Task directions:
Rewrite the entries from the line that has "Given: Select the text annotation tool" through the line that has "coord(97,340)", swapping "dropdown" for "drop-down" and changing nothing else. Return only those lines.

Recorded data
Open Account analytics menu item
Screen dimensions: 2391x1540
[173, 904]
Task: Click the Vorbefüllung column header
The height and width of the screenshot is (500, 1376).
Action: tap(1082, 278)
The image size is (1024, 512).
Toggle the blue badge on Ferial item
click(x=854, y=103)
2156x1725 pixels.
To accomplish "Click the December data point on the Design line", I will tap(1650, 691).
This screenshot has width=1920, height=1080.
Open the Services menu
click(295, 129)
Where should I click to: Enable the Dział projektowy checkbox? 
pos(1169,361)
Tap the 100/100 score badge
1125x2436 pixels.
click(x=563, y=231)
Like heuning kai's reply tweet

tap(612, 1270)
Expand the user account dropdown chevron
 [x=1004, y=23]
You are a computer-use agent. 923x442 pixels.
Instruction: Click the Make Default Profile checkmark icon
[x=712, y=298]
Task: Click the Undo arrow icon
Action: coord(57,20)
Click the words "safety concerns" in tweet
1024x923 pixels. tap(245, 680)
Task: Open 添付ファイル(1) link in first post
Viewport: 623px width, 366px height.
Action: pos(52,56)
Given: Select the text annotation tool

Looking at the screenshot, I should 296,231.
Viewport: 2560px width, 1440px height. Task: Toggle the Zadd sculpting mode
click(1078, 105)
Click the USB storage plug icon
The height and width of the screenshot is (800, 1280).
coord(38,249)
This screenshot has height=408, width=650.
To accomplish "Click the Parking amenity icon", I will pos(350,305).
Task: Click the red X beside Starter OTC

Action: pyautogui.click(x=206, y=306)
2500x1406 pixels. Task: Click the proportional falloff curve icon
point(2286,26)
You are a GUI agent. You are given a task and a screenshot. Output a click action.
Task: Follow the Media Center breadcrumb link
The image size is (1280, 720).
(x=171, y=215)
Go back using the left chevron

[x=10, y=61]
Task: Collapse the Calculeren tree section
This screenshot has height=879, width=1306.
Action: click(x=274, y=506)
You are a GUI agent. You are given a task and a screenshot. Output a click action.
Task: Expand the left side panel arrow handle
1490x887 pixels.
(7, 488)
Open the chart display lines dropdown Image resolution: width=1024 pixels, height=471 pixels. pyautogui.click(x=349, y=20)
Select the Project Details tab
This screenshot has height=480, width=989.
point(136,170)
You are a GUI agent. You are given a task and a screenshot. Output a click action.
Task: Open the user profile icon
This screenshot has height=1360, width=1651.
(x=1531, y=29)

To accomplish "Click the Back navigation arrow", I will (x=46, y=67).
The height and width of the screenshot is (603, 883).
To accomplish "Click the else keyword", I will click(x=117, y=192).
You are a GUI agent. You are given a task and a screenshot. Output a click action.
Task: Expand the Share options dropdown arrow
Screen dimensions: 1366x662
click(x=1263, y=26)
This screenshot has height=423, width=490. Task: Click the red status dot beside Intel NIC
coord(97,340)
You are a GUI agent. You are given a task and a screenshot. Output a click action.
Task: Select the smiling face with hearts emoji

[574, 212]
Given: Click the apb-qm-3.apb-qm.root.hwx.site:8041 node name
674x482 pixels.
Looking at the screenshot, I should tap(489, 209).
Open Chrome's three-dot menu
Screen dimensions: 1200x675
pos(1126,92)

Response to the task:
Given: Select the text annotation tool

Looking at the screenshot, I should 296,231.
Viewport: 2560px width, 1440px height. Task: Toggle the Zadd sculpting mode
click(1078, 105)
Click the USB storage plug icon
The height and width of the screenshot is (800, 1280).
coord(38,249)
This screenshot has height=408, width=650.
To accomplish "Click the Parking amenity icon", I will pos(350,305).
Task: Click the red X beside Starter OTC

Action: pyautogui.click(x=206, y=306)
2500x1406 pixels. Task: Click the proportional falloff curve icon
point(2286,26)
You are a GUI agent. You are given a task and a screenshot. Output a click action.
Task: Follow the Media Center breadcrumb link
The image size is (1280, 720).
(x=171, y=215)
Go back using the left chevron

[x=10, y=61]
Task: Collapse the Calculeren tree section
This screenshot has height=879, width=1306.
Action: click(x=274, y=506)
You are a GUI agent. You are given a task and a screenshot. Output a click action.
Task: Expand the left side panel arrow handle
1490x887 pixels.
(7, 488)
Open the chart display lines drop-down Image resolution: width=1024 pixels, height=471 pixels. pyautogui.click(x=349, y=20)
Select the Project Details tab
This screenshot has height=480, width=989.
point(136,170)
You are a GUI agent. You are given a task and a screenshot. Output a click action.
Task: Open the user profile icon
This screenshot has height=1360, width=1651.
(x=1531, y=29)

To accomplish "Click the Back navigation arrow", I will (x=46, y=67).
The height and width of the screenshot is (603, 883).
To accomplish "Click the else keyword", I will click(x=117, y=192).
You are a GUI agent. You are given a task and a screenshot. Output a click action.
Task: Expand the Share options drop-down arrow
Screen dimensions: 1366x662
click(x=1263, y=26)
This screenshot has height=423, width=490. Task: Click the red status dot beside Intel NIC
coord(97,340)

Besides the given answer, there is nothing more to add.